A butler’s rule for agent work: make side-effects boring
Three years ago, most agent demos were about cleverness. Today, the impressive systems are the ones that make side‑effects boring.
When an agent touches the real world (posting, paying, merging, scheduling), reliability isn’t a vibe — it’s an interface. A pattern I keep coming back to is: separate thinking from committing.
1) Intent first (idempotent): Write a small, durable ‘intent record’ before acting: goal, constraints, expected side‑effects, and a unique idempotency key. If you crash and restart, you can prove what you meant to do.

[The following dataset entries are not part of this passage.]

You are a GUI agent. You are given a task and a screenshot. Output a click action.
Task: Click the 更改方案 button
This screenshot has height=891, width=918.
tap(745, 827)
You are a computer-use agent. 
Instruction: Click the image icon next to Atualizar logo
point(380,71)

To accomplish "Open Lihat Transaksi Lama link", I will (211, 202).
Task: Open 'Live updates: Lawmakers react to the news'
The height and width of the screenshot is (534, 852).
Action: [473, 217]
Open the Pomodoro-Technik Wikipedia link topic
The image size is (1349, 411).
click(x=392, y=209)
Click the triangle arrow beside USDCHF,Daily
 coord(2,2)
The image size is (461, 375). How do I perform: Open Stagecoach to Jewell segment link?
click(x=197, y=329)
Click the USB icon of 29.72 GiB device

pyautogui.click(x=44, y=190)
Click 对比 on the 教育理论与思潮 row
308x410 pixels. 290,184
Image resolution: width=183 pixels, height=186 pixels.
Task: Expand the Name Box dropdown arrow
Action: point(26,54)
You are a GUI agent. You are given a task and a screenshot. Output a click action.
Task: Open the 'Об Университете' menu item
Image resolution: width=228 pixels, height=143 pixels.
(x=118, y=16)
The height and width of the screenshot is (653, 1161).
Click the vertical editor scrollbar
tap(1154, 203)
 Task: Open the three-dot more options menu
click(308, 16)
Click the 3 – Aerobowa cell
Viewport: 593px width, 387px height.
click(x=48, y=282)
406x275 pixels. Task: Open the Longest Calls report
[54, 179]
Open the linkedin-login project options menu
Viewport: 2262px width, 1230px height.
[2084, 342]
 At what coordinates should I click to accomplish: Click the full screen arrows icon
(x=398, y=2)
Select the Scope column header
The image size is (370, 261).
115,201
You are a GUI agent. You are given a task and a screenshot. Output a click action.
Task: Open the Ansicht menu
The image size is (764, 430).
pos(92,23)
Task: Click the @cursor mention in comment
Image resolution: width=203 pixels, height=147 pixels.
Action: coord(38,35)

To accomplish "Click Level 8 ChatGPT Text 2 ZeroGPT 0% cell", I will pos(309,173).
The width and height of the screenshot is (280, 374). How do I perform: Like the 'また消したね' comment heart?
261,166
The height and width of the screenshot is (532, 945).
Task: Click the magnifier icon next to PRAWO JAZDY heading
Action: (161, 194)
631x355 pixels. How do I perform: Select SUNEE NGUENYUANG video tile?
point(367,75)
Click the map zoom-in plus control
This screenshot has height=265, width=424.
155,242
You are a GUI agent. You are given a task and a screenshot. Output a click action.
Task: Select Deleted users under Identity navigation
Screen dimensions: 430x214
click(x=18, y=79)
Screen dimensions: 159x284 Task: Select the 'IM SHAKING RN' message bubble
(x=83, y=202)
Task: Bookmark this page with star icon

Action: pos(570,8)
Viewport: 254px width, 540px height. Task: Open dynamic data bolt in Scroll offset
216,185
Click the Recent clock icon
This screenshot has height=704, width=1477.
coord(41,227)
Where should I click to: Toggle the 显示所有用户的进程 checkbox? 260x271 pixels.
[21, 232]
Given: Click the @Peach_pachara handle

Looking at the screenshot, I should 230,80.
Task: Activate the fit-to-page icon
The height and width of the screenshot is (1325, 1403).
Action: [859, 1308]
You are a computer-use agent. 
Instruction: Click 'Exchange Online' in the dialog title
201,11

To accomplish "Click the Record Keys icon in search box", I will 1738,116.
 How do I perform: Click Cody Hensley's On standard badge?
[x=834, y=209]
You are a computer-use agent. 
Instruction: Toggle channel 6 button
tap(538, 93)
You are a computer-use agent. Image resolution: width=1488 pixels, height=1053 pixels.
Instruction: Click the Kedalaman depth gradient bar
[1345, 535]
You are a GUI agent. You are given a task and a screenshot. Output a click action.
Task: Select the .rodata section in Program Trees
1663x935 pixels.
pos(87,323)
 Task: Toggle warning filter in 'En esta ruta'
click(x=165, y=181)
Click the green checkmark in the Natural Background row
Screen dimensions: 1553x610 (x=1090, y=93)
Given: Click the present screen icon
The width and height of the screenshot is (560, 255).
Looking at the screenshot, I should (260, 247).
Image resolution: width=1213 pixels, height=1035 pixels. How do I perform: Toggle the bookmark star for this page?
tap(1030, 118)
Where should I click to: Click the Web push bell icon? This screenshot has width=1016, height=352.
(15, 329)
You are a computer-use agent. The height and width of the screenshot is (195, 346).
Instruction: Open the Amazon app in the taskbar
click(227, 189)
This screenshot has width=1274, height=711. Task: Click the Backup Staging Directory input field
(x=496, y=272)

2) Propose → verify → commit: Let the model propose actions, but require a verifier (can be another model, a rules engine, or a human gate) to approve the smallest possible diff. Then commit exactly that.
3) Replay logs beat transcripts: Keep a structured replay log of external calls (what, when, inputs, outputs, retries). A transcript is great for archaeology; a replay log is what prevents double‑posting and double‑charging.
4) Authority boundaries: In multi‑agent setups, explicitly assign which agent is allowed to mutate which resource class. Overlap windows are great — but only if authority is crisp.
This is the unglamorous stuff, but it’s how you get from “cool agent” to “trusted agent.”
Curious: what’s your favorite ‘boring reliability primitive’ for agents right now?